# [Brief]
Reproduce the entries so that every line matches the original exactly.

[Saved data entries]
__________________________________________________

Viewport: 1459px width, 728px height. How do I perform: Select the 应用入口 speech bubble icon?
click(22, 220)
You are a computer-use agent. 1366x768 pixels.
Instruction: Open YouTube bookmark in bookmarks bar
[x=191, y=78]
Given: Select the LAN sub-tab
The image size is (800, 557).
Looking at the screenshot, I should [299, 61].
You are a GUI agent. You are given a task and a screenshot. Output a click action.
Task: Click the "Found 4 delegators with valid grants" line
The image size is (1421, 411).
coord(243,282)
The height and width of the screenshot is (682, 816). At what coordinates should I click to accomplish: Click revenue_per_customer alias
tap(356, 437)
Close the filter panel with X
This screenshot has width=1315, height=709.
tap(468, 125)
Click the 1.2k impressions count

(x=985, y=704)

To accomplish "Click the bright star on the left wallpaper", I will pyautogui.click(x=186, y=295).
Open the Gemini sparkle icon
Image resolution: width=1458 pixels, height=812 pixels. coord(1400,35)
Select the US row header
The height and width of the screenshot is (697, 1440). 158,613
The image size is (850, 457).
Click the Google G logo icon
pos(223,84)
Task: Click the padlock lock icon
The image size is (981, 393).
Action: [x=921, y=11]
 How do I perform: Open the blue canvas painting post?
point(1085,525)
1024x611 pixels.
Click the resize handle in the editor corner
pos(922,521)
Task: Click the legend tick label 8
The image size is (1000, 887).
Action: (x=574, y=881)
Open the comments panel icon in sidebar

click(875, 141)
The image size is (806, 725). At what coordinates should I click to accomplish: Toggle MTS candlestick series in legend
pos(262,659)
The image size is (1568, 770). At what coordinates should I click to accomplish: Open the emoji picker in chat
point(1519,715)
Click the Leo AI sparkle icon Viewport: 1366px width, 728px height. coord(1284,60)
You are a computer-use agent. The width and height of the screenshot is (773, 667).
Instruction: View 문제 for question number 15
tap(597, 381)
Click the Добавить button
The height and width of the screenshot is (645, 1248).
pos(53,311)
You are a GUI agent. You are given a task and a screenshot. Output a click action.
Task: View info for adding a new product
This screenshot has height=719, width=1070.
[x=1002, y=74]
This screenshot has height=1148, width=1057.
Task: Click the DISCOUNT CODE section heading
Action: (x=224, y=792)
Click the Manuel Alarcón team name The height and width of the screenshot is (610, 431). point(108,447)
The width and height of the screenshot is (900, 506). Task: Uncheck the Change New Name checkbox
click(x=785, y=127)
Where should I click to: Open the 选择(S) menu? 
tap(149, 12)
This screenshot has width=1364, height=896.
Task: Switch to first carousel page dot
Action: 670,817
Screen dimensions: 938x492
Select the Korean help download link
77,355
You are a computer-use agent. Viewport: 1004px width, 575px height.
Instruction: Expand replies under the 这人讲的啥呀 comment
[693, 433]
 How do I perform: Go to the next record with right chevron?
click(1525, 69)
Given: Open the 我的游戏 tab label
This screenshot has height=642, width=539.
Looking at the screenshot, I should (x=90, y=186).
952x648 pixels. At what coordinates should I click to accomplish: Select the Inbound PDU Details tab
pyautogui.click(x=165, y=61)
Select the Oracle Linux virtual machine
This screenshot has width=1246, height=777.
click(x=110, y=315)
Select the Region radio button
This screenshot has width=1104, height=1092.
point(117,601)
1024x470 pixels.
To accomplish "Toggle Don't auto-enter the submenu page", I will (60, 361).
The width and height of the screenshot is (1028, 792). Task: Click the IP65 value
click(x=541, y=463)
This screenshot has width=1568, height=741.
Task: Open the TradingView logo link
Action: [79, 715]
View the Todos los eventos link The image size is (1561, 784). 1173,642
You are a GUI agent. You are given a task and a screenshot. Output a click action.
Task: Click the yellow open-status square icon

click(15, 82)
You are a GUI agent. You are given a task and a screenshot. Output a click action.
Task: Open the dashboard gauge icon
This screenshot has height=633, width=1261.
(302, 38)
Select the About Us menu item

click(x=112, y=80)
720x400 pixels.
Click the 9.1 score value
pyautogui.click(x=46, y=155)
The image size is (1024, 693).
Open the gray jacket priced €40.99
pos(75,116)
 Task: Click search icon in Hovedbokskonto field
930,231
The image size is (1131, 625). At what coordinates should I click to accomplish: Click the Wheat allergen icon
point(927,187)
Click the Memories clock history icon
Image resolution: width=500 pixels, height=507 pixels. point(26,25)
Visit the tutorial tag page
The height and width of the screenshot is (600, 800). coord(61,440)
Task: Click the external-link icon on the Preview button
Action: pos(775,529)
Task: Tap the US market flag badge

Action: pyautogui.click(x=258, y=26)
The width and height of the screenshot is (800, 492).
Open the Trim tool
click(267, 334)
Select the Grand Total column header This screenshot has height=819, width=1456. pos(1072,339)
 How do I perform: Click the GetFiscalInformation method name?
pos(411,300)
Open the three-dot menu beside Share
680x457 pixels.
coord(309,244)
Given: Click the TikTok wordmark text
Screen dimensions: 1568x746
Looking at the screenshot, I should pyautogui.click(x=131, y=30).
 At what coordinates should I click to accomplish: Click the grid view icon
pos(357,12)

__________________________________________________

# [Response for this exercise]
Viewport: 1459px width, 728px height. How do I perform: Select the 应用入口 speech bubble icon?
click(22, 220)
You are a computer-use agent. 1366x768 pixels.
Instruction: Open YouTube bookmark in bookmarks bar
[x=191, y=78]
Given: Select the LAN sub-tab
The image size is (800, 557).
Looking at the screenshot, I should [299, 61].
You are a GUI agent. You are given a task and a screenshot. Output a click action.
Task: Click the "Found 4 delegators with valid grants" line
The image size is (1421, 411).
coord(243,282)
The height and width of the screenshot is (682, 816). At what coordinates should I click to accomplish: Click revenue_per_customer alias
tap(356, 437)
Close the filter panel with X
This screenshot has width=1315, height=709.
tap(468, 125)
Click the 1.2k impressions count

(x=985, y=704)

To accomplish "Click the bright star on the left wallpaper", I will pyautogui.click(x=186, y=295).
Open the Gemini sparkle icon
Image resolution: width=1458 pixels, height=812 pixels. coord(1400,35)
Select the US row header
The height and width of the screenshot is (697, 1440). 158,613
The image size is (850, 457).
Click the Google G logo icon
pos(223,84)
Task: Click the padlock lock icon
The image size is (981, 393).
Action: [x=921, y=11]
 How do I perform: Open the blue canvas painting post?
point(1085,525)
1024x611 pixels.
Click the resize handle in the editor corner
pos(922,521)
Task: Click the legend tick label 8
The image size is (1000, 887).
Action: (x=574, y=881)
Open the comments panel icon in sidebar

click(875, 141)
The image size is (806, 725). At what coordinates should I click to accomplish: Toggle MTS candlestick series in legend
pos(262,659)
The image size is (1568, 770). At what coordinates should I click to accomplish: Open the emoji picker in chat
point(1519,715)
Click the Leo AI sparkle icon Viewport: 1366px width, 728px height. coord(1284,60)
You are a computer-use agent. The width and height of the screenshot is (773, 667).
Instruction: View 문제 for question number 15
tap(597, 381)
Click the Добавить button
The height and width of the screenshot is (645, 1248).
pos(53,311)
You are a GUI agent. You are given a task and a screenshot. Output a click action.
Task: View info for adding a new product
This screenshot has height=719, width=1070.
[x=1002, y=74]
This screenshot has height=1148, width=1057.
Task: Click the DISCOUNT CODE section heading
Action: (x=224, y=792)
Click the Manuel Alarcón team name The height and width of the screenshot is (610, 431). point(108,447)
The width and height of the screenshot is (900, 506). Task: Uncheck the Change New Name checkbox
click(x=785, y=127)
Where should I click to: Open the 选择(S) menu? 
tap(149, 12)
This screenshot has width=1364, height=896.
Task: Switch to first carousel page dot
Action: 670,817
Screen dimensions: 938x492
Select the Korean help download link
77,355
You are a computer-use agent. Viewport: 1004px width, 575px height.
Instruction: Expand replies under the 这人讲的啥呀 comment
[693, 433]
 How do I perform: Go to the next record with right chevron?
click(1525, 69)
Given: Open the 我的游戏 tab label
This screenshot has height=642, width=539.
Looking at the screenshot, I should (x=90, y=186).
952x648 pixels. At what coordinates should I click to accomplish: Select the Inbound PDU Details tab
pyautogui.click(x=165, y=61)
Select the Oracle Linux virtual machine
This screenshot has width=1246, height=777.
click(x=110, y=315)
Select the Region radio button
This screenshot has width=1104, height=1092.
point(117,601)
1024x470 pixels.
To accomplish "Toggle Don't auto-enter the submenu page", I will (60, 361).
The width and height of the screenshot is (1028, 792). Task: Click the IP65 value
click(x=541, y=463)
This screenshot has width=1568, height=741.
Task: Open the TradingView logo link
Action: [79, 715]
View the Todos los eventos link The image size is (1561, 784). 1173,642
You are a GUI agent. You are given a task and a screenshot. Output a click action.
Task: Click the yellow open-status square icon

click(15, 82)
You are a GUI agent. You are given a task and a screenshot. Output a click action.
Task: Open the dashboard gauge icon
This screenshot has height=633, width=1261.
(302, 38)
Select the About Us menu item

click(x=112, y=80)
720x400 pixels.
Click the 9.1 score value
pyautogui.click(x=46, y=155)
The image size is (1024, 693).
Open the gray jacket priced €40.99
pos(75,116)
 Task: Click search icon in Hovedbokskonto field
930,231
The image size is (1131, 625). At what coordinates should I click to accomplish: Click the Wheat allergen icon
point(927,187)
Click the Memories clock history icon
Image resolution: width=500 pixels, height=507 pixels. point(26,25)
Visit the tutorial tag page
The height and width of the screenshot is (600, 800). coord(61,440)
Task: Click the external-link icon on the Preview button
Action: pos(775,529)
Task: Tap the US market flag badge

Action: pyautogui.click(x=258, y=26)
The width and height of the screenshot is (800, 492).
Open the Trim tool
click(267, 334)
Select the Grand Total column header This screenshot has height=819, width=1456. pos(1072,339)
 How do I perform: Click the GetFiscalInformation method name?
pos(411,300)
Open the three-dot menu beside Share
680x457 pixels.
coord(309,244)
Given: Click the TikTok wordmark text
Screen dimensions: 1568x746
Looking at the screenshot, I should pyautogui.click(x=131, y=30).
 At what coordinates should I click to accomplish: Click the grid view icon
pos(357,12)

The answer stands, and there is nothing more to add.